● WHAT IS EXPECTED
Across the entries that follow, how many lines have the word "sample" in them? Give only the number.
◇ ◇ ◇ ◇ ◇ ◇ ◇
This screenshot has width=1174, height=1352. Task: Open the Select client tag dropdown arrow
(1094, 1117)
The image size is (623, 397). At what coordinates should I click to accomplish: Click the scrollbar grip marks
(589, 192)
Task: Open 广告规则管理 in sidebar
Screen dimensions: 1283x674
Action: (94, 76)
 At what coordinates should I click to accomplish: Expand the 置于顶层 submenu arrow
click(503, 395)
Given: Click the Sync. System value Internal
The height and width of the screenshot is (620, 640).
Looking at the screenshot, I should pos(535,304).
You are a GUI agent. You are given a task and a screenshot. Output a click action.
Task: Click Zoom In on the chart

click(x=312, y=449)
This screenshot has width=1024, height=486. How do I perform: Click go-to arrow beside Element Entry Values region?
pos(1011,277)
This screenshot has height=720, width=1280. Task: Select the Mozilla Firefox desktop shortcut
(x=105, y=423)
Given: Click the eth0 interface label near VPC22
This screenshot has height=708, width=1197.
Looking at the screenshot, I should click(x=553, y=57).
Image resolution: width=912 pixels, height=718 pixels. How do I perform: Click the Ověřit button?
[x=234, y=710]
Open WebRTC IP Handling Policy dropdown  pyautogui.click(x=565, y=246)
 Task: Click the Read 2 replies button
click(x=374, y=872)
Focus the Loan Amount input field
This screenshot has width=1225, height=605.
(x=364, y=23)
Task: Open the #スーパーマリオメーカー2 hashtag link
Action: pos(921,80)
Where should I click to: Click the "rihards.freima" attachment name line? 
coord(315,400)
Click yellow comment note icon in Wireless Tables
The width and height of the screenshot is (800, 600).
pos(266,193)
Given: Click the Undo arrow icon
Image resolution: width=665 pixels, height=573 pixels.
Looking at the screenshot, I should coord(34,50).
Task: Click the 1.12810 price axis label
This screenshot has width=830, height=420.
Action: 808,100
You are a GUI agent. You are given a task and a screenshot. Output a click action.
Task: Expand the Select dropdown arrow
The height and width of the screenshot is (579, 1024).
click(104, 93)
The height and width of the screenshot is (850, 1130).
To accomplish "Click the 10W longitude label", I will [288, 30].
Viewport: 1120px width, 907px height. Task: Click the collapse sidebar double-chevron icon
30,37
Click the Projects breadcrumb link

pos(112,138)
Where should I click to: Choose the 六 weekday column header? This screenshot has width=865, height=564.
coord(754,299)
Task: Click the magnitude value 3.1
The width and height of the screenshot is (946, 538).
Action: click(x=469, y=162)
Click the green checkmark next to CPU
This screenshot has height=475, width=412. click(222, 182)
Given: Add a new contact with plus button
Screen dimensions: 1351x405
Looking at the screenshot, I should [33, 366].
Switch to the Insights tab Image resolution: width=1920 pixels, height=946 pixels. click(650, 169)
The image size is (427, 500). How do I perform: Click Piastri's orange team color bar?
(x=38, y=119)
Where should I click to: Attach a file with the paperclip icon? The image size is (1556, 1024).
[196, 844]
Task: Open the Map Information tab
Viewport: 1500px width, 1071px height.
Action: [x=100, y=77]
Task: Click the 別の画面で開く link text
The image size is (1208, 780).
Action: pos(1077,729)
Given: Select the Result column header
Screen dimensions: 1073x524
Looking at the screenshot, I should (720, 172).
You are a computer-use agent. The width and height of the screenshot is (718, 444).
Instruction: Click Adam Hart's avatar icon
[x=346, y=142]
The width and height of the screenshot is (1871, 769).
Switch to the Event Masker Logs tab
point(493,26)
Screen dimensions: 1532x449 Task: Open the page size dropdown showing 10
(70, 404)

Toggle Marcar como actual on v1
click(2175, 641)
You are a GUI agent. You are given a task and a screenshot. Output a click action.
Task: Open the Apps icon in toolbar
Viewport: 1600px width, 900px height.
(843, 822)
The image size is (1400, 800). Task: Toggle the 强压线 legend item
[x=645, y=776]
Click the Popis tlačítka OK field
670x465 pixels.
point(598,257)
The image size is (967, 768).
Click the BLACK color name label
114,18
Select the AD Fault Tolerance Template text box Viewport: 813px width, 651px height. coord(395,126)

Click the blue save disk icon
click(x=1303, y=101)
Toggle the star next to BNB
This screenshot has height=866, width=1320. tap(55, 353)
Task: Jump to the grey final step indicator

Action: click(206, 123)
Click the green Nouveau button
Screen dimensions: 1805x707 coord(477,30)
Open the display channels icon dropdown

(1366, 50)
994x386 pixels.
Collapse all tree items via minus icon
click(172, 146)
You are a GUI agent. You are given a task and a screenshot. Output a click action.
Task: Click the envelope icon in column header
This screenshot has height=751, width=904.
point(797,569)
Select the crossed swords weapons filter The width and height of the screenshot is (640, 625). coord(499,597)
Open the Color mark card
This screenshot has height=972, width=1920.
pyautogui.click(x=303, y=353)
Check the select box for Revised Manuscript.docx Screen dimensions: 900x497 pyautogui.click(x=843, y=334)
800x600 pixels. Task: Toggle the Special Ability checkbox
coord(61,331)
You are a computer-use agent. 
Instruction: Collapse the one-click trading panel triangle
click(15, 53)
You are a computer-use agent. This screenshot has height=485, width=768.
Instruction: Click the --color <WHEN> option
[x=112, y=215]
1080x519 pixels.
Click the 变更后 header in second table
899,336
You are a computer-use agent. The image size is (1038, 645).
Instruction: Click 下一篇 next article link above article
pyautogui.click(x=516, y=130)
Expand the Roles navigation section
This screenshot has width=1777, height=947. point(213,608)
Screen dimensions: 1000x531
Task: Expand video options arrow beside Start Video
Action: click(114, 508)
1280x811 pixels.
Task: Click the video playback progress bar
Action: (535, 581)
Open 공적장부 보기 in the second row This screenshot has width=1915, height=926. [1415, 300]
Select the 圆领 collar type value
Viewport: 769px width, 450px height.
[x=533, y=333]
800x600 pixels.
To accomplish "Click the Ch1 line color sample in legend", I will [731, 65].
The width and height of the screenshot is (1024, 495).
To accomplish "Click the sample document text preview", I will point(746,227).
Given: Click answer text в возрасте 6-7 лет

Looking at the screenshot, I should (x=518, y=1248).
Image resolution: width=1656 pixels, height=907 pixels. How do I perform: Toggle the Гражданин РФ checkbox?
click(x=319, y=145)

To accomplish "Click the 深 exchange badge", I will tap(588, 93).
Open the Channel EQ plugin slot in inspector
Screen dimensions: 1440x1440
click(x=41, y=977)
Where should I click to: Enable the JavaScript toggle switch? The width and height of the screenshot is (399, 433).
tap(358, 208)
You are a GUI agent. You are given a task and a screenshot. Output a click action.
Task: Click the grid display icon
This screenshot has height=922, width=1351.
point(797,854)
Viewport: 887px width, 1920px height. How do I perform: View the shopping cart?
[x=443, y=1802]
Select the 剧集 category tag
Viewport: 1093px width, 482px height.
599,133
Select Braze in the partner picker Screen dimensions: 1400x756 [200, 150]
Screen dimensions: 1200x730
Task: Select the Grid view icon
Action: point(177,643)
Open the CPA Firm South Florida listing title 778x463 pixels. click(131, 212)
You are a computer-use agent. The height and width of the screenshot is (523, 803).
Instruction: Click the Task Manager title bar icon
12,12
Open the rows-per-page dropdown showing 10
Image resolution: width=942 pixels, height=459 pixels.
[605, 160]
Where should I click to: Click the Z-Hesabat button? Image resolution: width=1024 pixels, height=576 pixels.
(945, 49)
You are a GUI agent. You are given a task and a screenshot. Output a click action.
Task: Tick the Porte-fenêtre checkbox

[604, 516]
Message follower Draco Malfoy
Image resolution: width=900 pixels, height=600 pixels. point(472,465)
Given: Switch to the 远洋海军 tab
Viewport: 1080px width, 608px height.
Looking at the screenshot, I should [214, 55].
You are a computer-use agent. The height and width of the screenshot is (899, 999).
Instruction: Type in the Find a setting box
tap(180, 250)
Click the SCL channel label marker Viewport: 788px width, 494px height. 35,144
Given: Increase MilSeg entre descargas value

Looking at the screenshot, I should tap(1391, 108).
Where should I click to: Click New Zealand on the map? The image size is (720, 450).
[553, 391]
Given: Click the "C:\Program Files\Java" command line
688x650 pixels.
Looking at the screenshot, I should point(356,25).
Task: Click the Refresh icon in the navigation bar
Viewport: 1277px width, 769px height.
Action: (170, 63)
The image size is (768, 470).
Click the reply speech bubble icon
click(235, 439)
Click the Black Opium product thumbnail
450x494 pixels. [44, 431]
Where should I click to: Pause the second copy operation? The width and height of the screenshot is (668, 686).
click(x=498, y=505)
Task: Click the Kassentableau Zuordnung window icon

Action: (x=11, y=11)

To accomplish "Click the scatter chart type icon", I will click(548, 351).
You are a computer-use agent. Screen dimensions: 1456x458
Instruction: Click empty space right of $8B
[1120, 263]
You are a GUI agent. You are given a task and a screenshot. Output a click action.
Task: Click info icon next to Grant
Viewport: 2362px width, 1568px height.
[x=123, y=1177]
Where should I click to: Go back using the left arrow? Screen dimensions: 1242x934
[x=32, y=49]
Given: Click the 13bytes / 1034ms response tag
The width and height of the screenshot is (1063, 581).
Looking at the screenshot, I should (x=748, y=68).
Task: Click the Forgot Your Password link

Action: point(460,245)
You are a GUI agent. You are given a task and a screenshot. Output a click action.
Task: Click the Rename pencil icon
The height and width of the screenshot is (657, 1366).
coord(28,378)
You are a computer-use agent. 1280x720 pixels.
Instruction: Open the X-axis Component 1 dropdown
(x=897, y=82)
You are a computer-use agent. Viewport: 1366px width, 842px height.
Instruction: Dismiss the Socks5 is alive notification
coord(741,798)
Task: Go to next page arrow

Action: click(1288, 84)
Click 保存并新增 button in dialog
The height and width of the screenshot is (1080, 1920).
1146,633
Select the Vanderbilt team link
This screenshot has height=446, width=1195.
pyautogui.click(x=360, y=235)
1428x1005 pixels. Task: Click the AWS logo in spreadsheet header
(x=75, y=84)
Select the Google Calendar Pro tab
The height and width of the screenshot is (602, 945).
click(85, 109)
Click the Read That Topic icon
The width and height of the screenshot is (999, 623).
◇ ◇ ◇ ◇ ◇ ◇ ◇
● RESPONSE
2